## Quoted text

⁂

It is difficult to pinpoint much of the early development of the neighborhood we know as Waikele today. That’s because it was originally the name of the entire ahupua’a that stretched from the Koolaua Mountains down to the sea. When Waikele is spoken of in the historic sources, it applies to a vast area, of which the current name-bearer was just a small part.
Today it falls under the city of Waipahu, which had once fallen under it in the Pre-Contact times. Still, we know some of the Old History that the lands of this neighborhood saw before the modern landscape was raised.
The word Waikele in Hawaiian translates as ‘Muddy Water’, a recognition of the Waikele Stream, whose brown depths ran throughout the district. Hawaiian farmers were drawn here by that resource, using its waters in their cultivation of taro, an essential food staple. They would not be the last.
The proximity of the Ancient Oahu capital in Waipahu below lent these farmlands some extra importance due to their proximity to the Island’s ruling center, as well as the fact that its taro fed the Ali’i. The real estate would lose that luster, however, after Kamehameha united the Islands, including Oahu, and shifted the seat of power to Honolulu for good.
For now, this district was diminished in importance and significance. Still, it was not abandoned by any means. Agriculture would continue here on a small scale, but a real settlement would take hold with the introduction of horses brought by European ships, allowing a fishing village to take root.

⁂

## Provided information
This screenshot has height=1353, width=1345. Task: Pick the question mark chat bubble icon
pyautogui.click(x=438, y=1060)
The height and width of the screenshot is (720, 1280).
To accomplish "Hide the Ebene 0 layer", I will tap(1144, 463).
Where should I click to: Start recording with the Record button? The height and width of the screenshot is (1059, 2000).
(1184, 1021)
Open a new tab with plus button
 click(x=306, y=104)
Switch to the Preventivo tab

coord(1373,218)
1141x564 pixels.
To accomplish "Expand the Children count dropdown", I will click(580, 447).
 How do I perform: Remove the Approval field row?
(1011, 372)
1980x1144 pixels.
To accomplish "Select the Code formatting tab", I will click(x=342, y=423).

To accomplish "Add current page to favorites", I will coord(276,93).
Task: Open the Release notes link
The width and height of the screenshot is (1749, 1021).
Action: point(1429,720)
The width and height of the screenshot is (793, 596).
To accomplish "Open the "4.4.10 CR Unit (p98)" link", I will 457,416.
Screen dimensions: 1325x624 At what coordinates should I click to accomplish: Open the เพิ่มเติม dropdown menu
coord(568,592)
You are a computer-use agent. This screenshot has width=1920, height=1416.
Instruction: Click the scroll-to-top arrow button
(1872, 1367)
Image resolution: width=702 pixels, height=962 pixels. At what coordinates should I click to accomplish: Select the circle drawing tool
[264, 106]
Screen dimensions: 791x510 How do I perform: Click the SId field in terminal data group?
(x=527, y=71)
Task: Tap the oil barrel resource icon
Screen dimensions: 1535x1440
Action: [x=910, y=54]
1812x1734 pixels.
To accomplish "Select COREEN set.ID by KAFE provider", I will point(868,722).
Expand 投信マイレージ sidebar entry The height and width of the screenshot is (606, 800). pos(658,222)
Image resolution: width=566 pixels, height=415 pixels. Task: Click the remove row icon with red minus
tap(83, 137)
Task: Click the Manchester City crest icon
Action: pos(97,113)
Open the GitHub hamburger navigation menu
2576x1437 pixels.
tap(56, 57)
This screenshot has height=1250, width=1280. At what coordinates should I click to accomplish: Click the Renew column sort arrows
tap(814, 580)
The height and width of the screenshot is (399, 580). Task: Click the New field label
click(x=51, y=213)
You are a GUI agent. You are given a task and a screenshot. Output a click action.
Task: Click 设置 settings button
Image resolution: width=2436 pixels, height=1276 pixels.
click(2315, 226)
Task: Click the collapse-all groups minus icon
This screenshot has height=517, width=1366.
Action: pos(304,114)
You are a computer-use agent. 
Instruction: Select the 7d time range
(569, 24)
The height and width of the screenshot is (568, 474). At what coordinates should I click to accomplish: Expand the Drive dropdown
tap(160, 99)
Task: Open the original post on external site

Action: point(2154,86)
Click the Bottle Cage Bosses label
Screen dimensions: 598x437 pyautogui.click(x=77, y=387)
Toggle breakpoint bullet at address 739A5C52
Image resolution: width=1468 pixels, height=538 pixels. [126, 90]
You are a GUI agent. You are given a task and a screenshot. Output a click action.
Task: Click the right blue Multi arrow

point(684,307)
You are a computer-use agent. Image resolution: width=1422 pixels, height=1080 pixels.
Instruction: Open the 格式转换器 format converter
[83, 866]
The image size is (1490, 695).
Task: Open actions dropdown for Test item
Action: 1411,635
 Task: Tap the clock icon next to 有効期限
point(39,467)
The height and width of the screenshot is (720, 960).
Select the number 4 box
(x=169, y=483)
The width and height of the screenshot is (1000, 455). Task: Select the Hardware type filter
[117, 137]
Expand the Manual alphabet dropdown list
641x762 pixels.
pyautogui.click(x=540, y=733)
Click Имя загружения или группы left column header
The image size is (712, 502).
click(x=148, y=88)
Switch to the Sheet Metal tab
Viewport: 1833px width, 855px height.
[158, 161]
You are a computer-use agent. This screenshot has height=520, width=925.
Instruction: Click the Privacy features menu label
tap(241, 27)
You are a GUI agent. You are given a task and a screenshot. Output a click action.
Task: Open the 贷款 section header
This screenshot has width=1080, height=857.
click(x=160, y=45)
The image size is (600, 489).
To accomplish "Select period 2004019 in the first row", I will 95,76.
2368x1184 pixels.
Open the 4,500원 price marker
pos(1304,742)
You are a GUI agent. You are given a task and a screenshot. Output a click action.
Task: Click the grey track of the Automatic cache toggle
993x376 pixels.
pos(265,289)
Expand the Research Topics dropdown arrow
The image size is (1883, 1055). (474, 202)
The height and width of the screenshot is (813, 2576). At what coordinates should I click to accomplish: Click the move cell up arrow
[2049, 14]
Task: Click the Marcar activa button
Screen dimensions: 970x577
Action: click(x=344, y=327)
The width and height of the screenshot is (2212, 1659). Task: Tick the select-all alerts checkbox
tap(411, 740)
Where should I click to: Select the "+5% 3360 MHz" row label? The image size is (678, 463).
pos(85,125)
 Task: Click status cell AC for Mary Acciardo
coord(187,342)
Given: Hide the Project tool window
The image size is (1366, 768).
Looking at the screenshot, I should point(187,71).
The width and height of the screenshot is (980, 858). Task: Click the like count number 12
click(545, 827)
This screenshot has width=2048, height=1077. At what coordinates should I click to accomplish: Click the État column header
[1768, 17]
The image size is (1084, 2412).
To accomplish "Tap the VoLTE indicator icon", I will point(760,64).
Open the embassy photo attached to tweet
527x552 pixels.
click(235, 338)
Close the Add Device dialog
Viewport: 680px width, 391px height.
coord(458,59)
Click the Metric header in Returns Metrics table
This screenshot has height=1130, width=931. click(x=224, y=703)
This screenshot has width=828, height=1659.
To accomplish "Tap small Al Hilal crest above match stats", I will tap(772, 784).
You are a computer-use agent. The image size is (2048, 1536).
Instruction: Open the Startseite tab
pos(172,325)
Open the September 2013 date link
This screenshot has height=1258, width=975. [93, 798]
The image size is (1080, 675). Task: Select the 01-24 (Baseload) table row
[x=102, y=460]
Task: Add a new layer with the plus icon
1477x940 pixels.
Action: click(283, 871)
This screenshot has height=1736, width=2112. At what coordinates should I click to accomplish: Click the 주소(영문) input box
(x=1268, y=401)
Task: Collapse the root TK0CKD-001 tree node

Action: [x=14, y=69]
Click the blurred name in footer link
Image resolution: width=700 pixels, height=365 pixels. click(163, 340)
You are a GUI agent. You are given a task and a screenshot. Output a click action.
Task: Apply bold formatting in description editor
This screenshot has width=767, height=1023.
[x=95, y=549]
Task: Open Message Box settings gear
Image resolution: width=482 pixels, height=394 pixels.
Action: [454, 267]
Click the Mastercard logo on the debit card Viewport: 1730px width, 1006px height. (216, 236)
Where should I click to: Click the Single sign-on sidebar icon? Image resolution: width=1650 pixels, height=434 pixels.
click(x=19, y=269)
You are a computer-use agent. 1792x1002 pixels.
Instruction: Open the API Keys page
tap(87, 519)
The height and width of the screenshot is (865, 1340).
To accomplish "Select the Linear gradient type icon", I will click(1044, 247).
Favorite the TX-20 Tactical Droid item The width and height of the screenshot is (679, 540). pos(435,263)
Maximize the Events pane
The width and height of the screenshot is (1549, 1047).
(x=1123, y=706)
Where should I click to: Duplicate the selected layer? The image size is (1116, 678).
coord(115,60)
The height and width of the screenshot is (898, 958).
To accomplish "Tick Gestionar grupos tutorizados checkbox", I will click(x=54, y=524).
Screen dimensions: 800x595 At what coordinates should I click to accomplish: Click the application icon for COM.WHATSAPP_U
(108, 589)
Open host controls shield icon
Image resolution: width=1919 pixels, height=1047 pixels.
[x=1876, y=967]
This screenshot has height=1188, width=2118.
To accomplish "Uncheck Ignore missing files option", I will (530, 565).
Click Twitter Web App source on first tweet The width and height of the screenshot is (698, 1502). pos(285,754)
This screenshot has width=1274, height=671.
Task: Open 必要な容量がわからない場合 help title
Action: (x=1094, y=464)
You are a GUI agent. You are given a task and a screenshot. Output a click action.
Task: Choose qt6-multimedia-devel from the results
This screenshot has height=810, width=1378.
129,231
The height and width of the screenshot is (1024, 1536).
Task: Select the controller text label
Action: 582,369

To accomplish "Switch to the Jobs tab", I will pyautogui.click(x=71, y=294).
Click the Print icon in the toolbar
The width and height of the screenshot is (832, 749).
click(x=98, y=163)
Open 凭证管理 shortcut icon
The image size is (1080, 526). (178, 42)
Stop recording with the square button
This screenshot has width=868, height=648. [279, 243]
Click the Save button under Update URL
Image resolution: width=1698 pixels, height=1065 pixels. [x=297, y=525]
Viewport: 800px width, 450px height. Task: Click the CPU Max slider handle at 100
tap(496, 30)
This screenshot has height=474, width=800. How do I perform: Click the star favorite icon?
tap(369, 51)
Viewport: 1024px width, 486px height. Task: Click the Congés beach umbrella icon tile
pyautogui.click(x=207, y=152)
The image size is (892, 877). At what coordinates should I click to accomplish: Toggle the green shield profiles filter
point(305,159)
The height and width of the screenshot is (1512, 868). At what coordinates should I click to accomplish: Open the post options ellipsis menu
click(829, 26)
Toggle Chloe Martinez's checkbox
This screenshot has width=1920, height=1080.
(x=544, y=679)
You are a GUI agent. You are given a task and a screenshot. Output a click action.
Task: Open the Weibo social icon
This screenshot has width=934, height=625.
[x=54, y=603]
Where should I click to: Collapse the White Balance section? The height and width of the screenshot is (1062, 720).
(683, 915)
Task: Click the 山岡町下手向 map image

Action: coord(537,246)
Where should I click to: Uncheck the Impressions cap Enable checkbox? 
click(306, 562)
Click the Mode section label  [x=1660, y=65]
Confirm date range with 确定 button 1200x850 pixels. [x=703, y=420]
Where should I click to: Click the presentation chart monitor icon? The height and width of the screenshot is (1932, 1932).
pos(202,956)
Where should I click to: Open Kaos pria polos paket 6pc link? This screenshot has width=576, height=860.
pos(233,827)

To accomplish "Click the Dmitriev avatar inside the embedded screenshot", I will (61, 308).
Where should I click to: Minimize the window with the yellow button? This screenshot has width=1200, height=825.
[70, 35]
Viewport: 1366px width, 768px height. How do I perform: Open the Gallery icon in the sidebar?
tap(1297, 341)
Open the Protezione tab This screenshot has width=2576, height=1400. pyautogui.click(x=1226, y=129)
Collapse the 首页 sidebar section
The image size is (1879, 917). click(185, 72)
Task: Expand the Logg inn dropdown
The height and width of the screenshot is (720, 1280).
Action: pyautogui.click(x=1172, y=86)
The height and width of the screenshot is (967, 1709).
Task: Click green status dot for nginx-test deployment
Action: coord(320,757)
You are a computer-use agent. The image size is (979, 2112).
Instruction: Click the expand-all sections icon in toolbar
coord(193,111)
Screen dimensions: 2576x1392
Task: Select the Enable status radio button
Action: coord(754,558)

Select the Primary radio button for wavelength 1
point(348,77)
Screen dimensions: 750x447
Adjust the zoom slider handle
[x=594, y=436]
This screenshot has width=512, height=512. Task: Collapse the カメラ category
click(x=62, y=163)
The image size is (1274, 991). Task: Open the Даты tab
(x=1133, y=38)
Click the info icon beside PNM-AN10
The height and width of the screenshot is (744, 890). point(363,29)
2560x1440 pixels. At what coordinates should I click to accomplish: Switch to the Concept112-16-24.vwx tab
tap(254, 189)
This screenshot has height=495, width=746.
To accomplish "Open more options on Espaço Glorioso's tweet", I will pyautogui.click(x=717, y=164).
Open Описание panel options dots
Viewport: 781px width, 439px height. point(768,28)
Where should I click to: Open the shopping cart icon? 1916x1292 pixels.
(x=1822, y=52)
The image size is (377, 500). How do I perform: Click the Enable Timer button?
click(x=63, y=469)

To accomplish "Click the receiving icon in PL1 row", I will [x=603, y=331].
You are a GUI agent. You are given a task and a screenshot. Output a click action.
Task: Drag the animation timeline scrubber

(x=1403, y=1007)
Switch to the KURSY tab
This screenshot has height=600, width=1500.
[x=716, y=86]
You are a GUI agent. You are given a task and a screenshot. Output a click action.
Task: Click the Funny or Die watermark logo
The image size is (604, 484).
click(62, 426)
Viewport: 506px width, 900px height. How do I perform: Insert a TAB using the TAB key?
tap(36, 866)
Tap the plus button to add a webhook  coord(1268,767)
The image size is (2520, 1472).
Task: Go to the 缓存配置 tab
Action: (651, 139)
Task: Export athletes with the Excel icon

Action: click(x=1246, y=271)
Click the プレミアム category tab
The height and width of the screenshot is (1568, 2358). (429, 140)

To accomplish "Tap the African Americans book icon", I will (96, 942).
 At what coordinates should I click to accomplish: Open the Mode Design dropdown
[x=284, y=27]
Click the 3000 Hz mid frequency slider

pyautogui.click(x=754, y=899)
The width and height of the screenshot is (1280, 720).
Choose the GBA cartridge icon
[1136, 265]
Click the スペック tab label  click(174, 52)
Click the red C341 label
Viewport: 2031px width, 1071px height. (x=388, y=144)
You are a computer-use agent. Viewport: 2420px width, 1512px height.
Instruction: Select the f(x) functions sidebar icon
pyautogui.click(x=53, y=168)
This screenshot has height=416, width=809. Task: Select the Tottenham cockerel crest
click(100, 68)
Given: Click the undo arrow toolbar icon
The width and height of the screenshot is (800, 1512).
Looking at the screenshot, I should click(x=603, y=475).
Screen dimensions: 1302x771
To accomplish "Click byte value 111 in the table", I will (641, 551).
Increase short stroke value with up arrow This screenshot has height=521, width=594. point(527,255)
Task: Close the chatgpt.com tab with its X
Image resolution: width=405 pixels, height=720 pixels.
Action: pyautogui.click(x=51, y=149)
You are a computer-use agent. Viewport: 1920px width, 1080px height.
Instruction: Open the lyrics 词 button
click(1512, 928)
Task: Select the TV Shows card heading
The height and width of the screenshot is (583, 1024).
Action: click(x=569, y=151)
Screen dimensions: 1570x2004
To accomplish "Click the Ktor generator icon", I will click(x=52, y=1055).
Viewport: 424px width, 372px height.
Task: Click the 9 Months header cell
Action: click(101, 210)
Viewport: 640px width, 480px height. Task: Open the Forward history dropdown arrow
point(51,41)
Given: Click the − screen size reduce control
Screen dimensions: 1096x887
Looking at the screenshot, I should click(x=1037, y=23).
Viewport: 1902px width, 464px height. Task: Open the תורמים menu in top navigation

⁂

## Required actions
a) In the Waikele history text, what does the Hawaiian word Waikele mean?
b) Shorten the paragraph of the Waikele history text that begins "The proximity of the Ancient Oahu capital," keeping its main facts.
c) Pick up the Waikele history text after its last sentence and carry it on.

## Answers given
a) Muddy Water.

b) These farmlands gained importance because they lay near the Ancient Oahu capital in Waipahu and their taro fed the Ali'i. They lost that standing after Kamehameha united the Islands and moved the seat of power to Honolulu for good.

c)
The fishermen became Waikele’s first commuters, traveling on horseback or by cart to Pearl Harbor’s shores to catch the plentiful fish in its waters. This bridged the gap after taro, but it did not last long. This was due to the soil, streams and springs on these lands being recognized as the perfect place for feeding the new economic engine of Hawaii, Sugar.
The Oahu Sugar Company came to life in 1897, specifically to farm this area of the Island. Its property covered 10,000 acres, comprising today’s Waipahu, Waipio and Waikele, that would produce huge harvests and profits for almost 100 years. If you lived in this part of Oahu, with few exceptions, it could be assumed that you worked for the company.
The corporation built their own neighborhoods of homes, one given to each employee at no charge. They even provided the stores that their workers bought groceries and essentials from every day. This system was the start of much of the Waipahu we know now. Waikele, though. would remain strictly farm, covered in cane for almost the entire 20th Century.
Plantation Becomes Community
While Honolulu and much of Oahu modernized, with high-rises, freeways and shopping centers springing up in these years, Waikele’s lands remained in the same agricultural state. In 1995, though, economics finally put an end to the plantations, the cost of raising sugar in Hawaii becoming too high. This farmland wouldn’t be idle long.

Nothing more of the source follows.